# ИНСТРУКЦИЯ К ЗАДАНИЮ:
Извлеките из приведённых ниже строк все, где встречается слово «will».

Извлечённые строки
-*-*-

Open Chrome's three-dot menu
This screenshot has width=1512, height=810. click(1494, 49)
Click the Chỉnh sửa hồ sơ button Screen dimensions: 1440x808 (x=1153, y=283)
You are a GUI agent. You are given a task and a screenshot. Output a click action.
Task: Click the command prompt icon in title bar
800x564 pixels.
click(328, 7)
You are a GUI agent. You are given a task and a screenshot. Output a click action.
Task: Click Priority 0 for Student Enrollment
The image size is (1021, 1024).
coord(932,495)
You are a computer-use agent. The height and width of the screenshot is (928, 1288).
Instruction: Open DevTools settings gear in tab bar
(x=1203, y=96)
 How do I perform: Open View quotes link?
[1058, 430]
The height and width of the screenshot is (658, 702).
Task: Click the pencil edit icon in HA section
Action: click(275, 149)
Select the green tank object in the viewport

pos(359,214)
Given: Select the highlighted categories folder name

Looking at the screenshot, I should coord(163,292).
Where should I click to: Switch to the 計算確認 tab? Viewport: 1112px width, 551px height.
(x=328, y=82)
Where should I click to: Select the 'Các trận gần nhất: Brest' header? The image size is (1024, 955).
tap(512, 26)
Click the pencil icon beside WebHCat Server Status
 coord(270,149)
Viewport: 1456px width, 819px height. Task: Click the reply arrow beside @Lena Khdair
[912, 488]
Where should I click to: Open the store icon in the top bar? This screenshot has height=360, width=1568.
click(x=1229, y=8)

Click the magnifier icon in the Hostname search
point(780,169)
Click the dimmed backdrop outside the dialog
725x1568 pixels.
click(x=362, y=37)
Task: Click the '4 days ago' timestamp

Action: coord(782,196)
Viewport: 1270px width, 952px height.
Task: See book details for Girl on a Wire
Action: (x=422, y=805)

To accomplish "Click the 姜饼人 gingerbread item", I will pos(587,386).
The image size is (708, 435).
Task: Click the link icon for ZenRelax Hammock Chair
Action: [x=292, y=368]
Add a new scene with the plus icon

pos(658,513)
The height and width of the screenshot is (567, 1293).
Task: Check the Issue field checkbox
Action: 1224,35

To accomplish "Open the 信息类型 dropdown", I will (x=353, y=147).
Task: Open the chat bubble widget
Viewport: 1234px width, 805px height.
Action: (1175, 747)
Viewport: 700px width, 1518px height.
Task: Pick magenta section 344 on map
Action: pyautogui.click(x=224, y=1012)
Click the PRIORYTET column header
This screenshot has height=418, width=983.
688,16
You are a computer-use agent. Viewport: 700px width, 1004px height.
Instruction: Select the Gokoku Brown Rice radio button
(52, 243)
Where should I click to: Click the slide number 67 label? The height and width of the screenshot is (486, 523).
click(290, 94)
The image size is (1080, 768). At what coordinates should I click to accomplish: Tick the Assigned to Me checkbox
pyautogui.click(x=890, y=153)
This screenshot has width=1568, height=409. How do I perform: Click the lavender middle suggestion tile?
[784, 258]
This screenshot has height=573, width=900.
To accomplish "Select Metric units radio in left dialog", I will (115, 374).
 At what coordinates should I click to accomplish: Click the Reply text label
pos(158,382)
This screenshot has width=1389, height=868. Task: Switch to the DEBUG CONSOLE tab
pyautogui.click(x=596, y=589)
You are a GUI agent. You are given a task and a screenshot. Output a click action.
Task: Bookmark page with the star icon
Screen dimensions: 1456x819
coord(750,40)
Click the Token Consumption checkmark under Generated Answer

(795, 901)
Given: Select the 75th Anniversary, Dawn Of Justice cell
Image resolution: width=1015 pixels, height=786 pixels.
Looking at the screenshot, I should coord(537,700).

-*-*-

# ПОЛНЫЙ ОТВЕТ:
To accomplish "Click the 姜饼人 gingerbread item", I will pos(587,386).
To accomplish "Open the 信息类型 dropdown", I will (x=353, y=147).
To accomplish "Select Metric units radio in left dialog", I will (115, 374).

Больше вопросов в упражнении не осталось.